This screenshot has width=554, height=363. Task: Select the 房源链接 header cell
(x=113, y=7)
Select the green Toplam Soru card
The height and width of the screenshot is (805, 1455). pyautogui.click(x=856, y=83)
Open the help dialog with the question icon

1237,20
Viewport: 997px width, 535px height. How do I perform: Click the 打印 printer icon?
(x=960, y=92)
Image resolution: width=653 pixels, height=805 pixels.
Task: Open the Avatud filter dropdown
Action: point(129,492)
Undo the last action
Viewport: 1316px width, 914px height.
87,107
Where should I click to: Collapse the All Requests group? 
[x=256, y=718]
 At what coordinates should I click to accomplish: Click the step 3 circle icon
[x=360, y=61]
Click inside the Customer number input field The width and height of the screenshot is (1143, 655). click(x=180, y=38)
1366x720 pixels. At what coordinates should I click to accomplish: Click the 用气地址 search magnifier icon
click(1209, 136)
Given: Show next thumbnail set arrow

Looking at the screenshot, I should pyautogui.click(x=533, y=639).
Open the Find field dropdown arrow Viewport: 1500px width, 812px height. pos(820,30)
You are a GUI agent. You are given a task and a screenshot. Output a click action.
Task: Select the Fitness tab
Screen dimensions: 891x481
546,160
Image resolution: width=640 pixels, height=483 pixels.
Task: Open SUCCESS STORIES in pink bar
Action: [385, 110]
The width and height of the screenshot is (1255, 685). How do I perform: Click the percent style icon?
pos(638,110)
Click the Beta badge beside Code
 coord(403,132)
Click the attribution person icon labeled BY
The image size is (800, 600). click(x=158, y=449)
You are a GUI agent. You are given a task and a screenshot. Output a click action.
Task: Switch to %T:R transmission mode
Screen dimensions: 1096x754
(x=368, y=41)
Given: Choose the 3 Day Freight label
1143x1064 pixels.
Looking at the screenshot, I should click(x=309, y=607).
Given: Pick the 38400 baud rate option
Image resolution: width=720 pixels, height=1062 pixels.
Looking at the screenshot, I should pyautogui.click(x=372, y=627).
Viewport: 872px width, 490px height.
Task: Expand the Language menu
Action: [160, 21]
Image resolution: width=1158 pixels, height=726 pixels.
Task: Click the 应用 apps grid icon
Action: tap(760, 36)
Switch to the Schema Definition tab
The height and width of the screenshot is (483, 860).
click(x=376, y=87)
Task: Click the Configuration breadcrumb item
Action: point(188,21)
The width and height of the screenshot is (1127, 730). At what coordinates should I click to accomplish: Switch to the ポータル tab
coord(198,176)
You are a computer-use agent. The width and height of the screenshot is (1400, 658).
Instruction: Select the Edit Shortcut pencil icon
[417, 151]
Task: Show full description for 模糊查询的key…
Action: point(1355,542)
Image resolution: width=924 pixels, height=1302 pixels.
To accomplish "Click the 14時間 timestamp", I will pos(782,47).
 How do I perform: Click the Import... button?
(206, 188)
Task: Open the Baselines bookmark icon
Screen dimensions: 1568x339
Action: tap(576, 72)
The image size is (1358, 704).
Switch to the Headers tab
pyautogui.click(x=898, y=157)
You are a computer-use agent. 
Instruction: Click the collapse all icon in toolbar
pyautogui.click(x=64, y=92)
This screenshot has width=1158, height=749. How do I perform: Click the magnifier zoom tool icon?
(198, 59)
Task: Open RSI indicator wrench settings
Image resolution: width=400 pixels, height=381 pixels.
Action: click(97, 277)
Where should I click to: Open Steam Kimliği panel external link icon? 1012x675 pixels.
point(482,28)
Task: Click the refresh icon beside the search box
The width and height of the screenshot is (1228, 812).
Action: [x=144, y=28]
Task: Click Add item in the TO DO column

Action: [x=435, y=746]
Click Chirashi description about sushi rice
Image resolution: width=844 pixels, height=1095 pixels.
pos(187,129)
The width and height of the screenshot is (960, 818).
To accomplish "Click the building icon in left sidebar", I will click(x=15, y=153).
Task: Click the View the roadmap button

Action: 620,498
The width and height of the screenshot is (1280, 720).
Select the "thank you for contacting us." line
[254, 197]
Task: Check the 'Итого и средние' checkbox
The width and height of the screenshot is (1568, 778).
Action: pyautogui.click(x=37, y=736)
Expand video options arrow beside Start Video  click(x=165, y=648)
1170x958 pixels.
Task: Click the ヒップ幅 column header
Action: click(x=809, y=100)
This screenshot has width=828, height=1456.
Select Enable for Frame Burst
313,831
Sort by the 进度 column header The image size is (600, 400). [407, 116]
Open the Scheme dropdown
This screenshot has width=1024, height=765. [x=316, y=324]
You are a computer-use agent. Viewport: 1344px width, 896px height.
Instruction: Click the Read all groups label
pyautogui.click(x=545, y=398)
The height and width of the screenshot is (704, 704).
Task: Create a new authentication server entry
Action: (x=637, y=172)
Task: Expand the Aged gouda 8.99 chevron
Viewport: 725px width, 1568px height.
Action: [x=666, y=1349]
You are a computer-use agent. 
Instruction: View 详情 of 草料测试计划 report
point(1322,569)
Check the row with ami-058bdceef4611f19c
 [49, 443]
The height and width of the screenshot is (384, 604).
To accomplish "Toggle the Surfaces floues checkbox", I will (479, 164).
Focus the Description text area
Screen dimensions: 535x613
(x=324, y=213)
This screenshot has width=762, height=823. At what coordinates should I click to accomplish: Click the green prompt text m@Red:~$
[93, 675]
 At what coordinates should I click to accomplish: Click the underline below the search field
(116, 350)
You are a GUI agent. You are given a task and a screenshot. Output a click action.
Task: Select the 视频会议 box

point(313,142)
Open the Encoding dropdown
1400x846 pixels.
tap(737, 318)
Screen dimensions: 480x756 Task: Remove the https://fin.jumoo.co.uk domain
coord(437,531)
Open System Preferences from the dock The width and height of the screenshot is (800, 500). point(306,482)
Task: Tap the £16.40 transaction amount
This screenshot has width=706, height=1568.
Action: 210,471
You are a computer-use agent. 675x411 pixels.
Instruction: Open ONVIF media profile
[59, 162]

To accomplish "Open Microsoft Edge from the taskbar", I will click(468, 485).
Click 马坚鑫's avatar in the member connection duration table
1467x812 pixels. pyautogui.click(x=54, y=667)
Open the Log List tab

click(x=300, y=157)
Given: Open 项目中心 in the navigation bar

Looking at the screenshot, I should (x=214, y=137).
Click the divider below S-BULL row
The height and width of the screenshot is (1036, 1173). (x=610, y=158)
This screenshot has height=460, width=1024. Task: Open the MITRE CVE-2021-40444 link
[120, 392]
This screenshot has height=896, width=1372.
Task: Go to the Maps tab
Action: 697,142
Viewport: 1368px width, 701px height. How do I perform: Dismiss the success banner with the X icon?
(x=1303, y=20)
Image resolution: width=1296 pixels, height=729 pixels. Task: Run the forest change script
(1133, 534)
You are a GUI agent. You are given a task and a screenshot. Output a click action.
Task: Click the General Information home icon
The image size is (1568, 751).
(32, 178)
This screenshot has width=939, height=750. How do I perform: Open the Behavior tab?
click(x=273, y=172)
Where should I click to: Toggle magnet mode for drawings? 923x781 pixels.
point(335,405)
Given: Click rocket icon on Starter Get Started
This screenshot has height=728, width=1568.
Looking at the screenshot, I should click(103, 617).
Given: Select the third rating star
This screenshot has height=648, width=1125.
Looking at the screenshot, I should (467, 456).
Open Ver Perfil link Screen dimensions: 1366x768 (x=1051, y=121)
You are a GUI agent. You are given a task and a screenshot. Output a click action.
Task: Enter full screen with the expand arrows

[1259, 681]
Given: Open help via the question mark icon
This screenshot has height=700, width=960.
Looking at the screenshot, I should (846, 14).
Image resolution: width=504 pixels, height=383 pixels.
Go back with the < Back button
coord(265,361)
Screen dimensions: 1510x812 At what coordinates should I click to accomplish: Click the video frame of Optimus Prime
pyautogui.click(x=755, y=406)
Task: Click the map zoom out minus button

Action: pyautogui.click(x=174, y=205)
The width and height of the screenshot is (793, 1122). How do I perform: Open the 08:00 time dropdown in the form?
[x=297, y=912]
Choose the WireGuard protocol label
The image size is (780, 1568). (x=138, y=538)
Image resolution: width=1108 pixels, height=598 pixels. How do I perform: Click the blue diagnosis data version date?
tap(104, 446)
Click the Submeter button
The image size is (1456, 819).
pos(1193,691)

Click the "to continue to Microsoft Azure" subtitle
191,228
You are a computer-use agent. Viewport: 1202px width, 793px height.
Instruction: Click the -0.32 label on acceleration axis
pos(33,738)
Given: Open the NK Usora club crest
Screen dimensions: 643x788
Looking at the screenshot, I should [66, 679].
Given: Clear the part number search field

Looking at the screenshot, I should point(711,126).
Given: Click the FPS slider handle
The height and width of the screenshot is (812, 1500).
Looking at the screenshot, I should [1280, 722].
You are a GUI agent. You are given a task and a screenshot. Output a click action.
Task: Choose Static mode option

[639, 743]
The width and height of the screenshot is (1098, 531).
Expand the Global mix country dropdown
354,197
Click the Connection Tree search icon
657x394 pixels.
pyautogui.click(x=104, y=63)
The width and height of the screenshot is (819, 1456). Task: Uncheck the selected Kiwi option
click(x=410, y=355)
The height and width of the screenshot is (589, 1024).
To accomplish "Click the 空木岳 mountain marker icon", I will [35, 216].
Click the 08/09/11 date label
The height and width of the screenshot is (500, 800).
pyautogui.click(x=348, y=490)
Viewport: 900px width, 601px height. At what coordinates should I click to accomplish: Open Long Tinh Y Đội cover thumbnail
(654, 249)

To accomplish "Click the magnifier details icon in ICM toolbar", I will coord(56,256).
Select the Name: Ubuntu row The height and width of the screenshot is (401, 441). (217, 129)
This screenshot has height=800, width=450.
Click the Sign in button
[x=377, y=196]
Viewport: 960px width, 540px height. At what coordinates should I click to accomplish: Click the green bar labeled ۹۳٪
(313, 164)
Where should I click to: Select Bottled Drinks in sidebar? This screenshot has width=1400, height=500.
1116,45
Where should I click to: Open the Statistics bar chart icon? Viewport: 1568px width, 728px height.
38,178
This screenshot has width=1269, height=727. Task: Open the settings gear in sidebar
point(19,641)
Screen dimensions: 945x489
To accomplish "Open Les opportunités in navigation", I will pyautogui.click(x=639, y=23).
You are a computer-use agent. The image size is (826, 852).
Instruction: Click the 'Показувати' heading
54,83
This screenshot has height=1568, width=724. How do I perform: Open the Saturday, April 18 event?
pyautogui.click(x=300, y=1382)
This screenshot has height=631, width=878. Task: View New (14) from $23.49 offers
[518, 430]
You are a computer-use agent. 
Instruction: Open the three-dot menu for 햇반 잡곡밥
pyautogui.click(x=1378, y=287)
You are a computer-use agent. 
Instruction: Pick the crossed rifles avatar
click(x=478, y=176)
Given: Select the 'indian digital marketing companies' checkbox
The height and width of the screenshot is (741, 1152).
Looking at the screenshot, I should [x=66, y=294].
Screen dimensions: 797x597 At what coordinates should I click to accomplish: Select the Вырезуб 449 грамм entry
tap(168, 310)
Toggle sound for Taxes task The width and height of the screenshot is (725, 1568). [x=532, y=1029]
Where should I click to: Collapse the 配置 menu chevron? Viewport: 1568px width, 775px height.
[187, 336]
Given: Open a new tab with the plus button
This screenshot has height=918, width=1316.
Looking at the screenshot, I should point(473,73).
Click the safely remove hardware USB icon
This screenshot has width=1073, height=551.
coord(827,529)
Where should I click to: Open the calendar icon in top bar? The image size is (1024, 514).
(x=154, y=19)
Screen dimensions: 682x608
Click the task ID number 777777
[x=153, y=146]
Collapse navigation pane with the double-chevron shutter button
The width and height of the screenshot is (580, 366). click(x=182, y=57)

# Required action:
For each line in the data that holds "will", add one to a count, then report that count alone.

# Reply:
7